In competitive basketball where playing time is not equal, opponents are tough, and there’s more than a little adversity, learning to be a good teammate is more important than ever.
This means placing the team over self, shelving your ego a little bit, learning to take instructions from a coach, and getting along well with other players.
Well, all of this is tougher to do in the competitive environment that AAU fosters, so AAU offers players many great opportunities to learn to be a good teammate.
Do all players learn to do this?
Of course not! But guess what?
For those that do learn to become a good teammate, it typically translates to, later on, being an employable adult!
#5 It’s Fun
Last, but not least, playing basketball is fun! This may seem obvious, but this is often times lost on adult coaches and parents who become overly-competitive and wrap their egos in their child’s individual performance and team record. They forget that basketball is a game, and games are meant to be fun no matter what level they’re played on.
Some of my best childhood memories are from my days playing AAU basketball, whether that be on the court with my teammates or off the court hanging out. Playing AAU basketball is fun if the team and adults’ focus is in the right place!
One of the biggest benefits of AAU over high school basketball for players who want to play in college is that AAU, due to NCAA rules on “live” periods, gives older players the opportunity to be seen by a ton of college coaches on certain 3-5 day periods every year.
Again, this is concerning high school players only!
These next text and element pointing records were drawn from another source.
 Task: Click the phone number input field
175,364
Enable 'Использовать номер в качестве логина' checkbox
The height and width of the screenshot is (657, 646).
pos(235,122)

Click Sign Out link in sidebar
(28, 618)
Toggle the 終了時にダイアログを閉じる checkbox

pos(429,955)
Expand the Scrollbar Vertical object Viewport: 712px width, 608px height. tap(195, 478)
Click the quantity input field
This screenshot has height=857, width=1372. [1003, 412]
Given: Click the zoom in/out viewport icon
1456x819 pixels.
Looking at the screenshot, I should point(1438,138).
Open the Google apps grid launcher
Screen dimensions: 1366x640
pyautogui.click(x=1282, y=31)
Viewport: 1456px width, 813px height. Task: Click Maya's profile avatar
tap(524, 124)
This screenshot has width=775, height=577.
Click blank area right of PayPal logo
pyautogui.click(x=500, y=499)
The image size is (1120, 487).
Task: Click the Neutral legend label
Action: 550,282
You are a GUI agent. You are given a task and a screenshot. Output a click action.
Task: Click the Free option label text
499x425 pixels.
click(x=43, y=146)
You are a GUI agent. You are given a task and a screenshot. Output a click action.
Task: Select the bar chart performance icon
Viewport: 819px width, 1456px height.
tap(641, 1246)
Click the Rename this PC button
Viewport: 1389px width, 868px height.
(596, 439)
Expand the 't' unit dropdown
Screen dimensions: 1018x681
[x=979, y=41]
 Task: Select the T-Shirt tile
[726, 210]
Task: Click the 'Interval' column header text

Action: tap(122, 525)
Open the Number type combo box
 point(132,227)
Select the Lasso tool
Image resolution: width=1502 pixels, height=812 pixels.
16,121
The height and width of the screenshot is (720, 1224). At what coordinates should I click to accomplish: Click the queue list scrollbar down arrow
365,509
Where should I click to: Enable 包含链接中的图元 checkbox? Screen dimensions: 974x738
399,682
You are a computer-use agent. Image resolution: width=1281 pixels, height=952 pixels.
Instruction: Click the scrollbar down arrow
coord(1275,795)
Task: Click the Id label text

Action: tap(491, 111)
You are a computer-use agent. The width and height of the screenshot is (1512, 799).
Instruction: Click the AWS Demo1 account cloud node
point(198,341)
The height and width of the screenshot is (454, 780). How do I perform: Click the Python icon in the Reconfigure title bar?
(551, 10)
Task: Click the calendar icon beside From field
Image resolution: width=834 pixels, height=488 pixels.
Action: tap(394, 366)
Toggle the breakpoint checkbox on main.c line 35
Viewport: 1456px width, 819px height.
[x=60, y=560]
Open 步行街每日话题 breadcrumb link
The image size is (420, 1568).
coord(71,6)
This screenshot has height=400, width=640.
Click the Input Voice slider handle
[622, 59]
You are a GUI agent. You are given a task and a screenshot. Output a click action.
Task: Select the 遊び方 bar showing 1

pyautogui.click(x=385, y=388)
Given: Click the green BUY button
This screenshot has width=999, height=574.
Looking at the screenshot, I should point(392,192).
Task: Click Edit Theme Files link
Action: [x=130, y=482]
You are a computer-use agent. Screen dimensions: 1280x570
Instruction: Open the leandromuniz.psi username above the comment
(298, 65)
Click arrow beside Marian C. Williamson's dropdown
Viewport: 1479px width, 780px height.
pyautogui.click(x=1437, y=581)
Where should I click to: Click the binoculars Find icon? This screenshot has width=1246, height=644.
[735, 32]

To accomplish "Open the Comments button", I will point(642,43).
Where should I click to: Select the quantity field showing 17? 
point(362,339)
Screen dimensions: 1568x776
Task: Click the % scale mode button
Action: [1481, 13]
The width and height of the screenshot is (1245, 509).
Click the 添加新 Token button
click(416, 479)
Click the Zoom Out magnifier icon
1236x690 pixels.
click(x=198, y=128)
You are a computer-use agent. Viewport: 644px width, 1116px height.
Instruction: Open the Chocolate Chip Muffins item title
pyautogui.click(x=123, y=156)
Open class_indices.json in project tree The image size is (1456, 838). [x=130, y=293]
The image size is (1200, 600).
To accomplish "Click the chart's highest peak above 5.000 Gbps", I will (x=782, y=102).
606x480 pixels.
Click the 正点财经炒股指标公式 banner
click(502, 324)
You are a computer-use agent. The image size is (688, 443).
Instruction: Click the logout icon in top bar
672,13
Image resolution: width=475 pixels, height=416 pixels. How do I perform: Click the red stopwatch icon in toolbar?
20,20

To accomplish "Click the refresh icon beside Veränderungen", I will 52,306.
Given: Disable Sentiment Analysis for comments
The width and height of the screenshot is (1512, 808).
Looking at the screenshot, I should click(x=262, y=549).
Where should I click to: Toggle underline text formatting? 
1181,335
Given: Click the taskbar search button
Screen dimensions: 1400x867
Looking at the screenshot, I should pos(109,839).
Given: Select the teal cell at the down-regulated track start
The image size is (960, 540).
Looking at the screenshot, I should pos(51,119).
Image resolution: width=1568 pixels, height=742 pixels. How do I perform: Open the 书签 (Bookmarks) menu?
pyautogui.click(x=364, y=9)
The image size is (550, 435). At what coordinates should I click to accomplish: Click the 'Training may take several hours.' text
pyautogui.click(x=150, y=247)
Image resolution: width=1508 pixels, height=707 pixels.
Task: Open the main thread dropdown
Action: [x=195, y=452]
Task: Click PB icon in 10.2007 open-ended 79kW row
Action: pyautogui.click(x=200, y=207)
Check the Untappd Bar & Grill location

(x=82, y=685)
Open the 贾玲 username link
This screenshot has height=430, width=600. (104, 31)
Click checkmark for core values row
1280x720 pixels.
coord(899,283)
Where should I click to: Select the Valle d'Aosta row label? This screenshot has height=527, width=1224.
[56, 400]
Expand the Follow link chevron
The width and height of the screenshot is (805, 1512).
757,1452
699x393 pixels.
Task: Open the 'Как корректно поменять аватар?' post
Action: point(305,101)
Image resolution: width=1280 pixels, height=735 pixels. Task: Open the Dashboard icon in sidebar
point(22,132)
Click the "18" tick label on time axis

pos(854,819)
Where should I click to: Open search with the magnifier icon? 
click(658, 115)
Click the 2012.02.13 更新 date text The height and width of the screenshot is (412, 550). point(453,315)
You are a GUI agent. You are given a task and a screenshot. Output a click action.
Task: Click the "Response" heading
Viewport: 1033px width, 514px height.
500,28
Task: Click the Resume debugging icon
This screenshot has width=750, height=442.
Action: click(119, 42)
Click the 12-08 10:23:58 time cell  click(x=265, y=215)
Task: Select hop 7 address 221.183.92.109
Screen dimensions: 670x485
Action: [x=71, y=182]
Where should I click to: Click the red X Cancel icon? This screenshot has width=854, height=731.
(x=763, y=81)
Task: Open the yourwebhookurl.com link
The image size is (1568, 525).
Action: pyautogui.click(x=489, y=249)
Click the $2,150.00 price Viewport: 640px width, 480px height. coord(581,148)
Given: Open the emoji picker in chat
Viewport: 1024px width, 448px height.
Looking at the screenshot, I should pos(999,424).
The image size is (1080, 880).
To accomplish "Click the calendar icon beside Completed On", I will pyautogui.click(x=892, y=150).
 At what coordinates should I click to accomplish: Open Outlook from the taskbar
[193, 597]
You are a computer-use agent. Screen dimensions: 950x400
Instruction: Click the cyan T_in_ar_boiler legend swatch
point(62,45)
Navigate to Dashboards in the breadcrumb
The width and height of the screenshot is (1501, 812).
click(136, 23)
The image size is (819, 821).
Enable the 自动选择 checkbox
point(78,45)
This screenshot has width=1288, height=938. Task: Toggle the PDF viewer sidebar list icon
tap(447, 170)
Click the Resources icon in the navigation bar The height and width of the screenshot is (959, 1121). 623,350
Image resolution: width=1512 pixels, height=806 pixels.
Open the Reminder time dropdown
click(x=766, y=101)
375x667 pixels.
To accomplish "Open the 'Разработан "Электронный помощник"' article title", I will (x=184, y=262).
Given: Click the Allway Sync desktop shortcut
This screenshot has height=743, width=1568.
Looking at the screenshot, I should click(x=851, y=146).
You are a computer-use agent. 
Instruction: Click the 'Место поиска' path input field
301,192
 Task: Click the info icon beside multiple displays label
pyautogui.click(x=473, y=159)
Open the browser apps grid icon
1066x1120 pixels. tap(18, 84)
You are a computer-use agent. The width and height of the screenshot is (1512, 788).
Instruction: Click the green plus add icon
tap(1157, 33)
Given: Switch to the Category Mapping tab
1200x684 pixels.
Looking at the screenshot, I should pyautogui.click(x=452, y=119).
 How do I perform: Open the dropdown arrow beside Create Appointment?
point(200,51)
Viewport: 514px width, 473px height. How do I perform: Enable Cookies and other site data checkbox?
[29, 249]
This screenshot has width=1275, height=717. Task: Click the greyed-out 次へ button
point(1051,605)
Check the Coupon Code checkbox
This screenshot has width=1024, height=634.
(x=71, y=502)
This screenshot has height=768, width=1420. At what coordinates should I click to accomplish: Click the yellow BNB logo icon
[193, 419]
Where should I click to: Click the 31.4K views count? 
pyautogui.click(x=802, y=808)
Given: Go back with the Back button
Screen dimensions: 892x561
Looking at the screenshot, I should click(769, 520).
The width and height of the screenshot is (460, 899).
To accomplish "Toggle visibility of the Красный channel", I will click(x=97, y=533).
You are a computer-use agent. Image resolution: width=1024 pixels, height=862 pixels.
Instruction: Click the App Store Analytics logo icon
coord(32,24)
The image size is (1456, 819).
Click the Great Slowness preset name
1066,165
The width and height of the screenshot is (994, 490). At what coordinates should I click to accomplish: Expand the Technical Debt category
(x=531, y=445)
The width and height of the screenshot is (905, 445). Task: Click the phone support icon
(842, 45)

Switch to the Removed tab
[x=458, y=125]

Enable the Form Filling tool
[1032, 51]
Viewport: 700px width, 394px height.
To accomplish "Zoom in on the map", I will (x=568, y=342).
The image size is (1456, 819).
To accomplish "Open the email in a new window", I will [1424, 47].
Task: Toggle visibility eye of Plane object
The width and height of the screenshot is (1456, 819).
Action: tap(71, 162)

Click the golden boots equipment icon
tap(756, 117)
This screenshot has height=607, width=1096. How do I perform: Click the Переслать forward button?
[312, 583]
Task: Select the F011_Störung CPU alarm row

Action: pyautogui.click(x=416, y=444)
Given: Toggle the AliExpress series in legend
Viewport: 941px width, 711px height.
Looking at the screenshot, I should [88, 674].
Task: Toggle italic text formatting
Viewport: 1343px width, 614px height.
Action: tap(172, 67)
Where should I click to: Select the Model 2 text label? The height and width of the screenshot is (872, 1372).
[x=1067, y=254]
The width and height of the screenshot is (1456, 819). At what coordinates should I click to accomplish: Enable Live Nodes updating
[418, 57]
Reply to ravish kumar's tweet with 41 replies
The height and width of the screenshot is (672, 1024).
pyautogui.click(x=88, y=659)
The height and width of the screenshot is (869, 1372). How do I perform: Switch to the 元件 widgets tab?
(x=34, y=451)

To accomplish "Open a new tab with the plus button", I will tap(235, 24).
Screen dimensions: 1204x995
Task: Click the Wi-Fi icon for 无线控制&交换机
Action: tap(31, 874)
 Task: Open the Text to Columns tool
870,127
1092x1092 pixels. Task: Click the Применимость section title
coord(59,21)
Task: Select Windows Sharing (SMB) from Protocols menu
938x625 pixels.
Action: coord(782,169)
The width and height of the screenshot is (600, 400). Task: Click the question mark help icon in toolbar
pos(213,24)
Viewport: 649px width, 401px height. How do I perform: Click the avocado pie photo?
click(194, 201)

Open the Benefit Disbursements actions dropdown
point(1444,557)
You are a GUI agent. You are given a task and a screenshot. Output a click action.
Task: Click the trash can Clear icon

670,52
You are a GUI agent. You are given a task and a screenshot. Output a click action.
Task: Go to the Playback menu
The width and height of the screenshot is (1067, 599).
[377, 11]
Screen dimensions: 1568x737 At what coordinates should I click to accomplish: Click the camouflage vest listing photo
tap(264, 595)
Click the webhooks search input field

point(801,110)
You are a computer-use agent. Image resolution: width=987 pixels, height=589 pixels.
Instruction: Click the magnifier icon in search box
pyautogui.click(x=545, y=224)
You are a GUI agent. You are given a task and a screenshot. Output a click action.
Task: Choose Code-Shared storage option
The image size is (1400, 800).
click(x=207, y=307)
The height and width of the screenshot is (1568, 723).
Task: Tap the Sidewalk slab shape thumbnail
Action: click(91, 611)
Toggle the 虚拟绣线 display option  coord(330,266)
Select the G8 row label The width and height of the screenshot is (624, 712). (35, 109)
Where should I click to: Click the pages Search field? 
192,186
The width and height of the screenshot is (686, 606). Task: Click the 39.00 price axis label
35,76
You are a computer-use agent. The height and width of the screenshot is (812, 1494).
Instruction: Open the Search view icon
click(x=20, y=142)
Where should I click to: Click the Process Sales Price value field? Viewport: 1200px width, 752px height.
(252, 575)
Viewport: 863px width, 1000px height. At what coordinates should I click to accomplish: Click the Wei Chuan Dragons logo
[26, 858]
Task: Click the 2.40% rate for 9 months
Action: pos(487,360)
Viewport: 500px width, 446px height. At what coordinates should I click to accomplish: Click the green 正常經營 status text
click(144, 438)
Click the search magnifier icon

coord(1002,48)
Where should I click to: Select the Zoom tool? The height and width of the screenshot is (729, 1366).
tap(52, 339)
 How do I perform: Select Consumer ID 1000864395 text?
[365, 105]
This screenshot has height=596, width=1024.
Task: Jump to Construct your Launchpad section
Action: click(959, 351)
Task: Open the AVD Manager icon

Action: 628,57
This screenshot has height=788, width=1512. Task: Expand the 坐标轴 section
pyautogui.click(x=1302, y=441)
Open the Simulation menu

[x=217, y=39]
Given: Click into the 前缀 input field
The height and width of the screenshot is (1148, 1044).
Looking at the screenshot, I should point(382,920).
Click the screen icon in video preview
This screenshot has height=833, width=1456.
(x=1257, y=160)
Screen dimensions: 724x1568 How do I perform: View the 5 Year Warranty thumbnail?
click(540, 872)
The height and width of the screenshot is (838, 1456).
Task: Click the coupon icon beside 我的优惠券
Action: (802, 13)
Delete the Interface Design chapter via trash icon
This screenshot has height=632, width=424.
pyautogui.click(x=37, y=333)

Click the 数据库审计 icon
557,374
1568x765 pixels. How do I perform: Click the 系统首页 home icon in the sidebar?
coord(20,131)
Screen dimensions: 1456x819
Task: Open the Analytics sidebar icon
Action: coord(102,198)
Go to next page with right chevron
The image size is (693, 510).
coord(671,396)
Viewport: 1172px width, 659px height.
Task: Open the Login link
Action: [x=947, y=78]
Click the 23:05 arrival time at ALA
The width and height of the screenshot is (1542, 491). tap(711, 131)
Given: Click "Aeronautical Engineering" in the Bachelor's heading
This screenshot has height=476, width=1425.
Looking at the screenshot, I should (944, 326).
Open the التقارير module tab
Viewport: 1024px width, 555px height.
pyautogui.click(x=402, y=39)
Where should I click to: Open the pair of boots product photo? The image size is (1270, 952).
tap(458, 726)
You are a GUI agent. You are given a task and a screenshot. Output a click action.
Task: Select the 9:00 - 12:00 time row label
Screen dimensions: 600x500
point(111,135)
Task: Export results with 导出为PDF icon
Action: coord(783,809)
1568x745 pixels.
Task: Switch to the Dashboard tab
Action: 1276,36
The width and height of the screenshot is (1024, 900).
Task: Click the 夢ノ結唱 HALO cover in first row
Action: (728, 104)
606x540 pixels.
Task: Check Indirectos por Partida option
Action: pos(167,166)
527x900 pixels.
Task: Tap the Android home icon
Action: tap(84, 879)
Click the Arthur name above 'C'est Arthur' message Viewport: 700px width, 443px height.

College coaches DO NOT care about 1st-8th graders. College basketball recruiting does not usually start until 10th grade if you’re lucky.
If you want to learn more about the college basketball recruiting process, check out this article on the subject. (Side-note: Yes, I’m very well aware that for the top 5-10 players in the whole US, some sort of recruiting may start in like 8th grade, but this article is geared toward the other 99.999999% of players in the world!)
Back to my point, AAU basketball is the most beneficial and efficient way for players to get exposure to college coaches who could potentially recruit them.
Beware, though! As my guy Paul Biancardi says…
Players better be more concerned about improving their games than getting exposure because there’s a big difference between exposure and getting exposed!
Obviously, there are other benefits of playing AAU basketball, but these are my top 5 (and 6 for high school players).
While there are certainly problems with AAU basketball, I believe the benefits of playing on an AAU team or for a club that does it the right way, greatly outweigh the problems.
Finally, with the prime AAU season coming up this spring and summer, I want to wish all the players, parents, coaches, and clubs out there good luck and much success!